While the dynamic programming approach is efficient, there are a few optimizations we can consider:

  • Space Optimization: The dp table uses O(m*n) space. However, we only need the previous row to calculate the current row. So, we can reduce the space complexity to O(min(m, n)) by using only two rows (or even one row with careful updates).
  • Finding the Actual LCS: The code above only finds the length of the LCS. If you need to find the actual LCS string, you can backtrack through the dp table from dp[m][n] to dp[0][0], reconstructing the LCS based on the decisions made during the table filling process.

Common Mistakes

  • Incorrect Initialization: Forgetting to initialize the first row and column of the dp table to 0 can lead to incorrect results.
  • Off-by-One Errors: Be careful with indexing when comparing characters in the strings.
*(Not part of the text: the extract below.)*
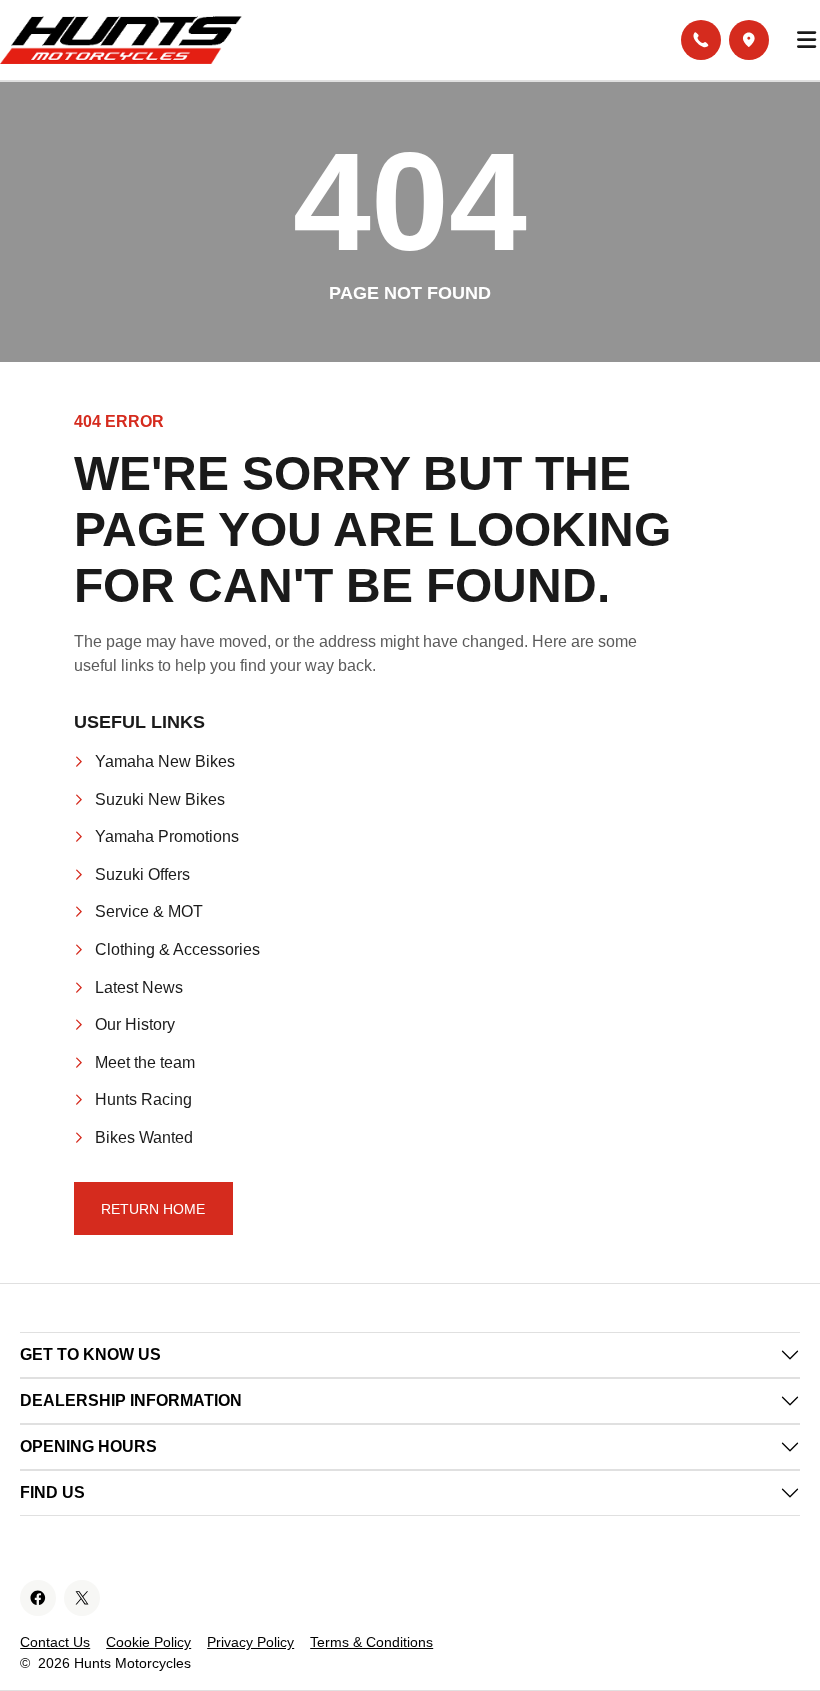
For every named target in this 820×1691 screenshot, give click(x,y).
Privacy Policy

Remember that Python uses 0-based indexing, and the dp table has an extra row and column.
  • Not Understanding the Recursive Relation: Make sure you fully understand the recursive relation dp[i][j] = dp[i-1][j-1] + 1 (if characters match) and dp[i][j] = max(dp[i-1][j], dp[i][j-1]) (if characters don't match).

Conclusion

The Longest Common Subsequence (LCS) problem is a classic example of how dynamic programming can be used to solve complex problems efficiently. By understanding the underlying principles and practicing with examples, you'll be well-equipped to tackle LCS problems on LeetCode and in coding interviews. Keep practicing, and you'll become an LCS master in no time! Good luck, and happy coding!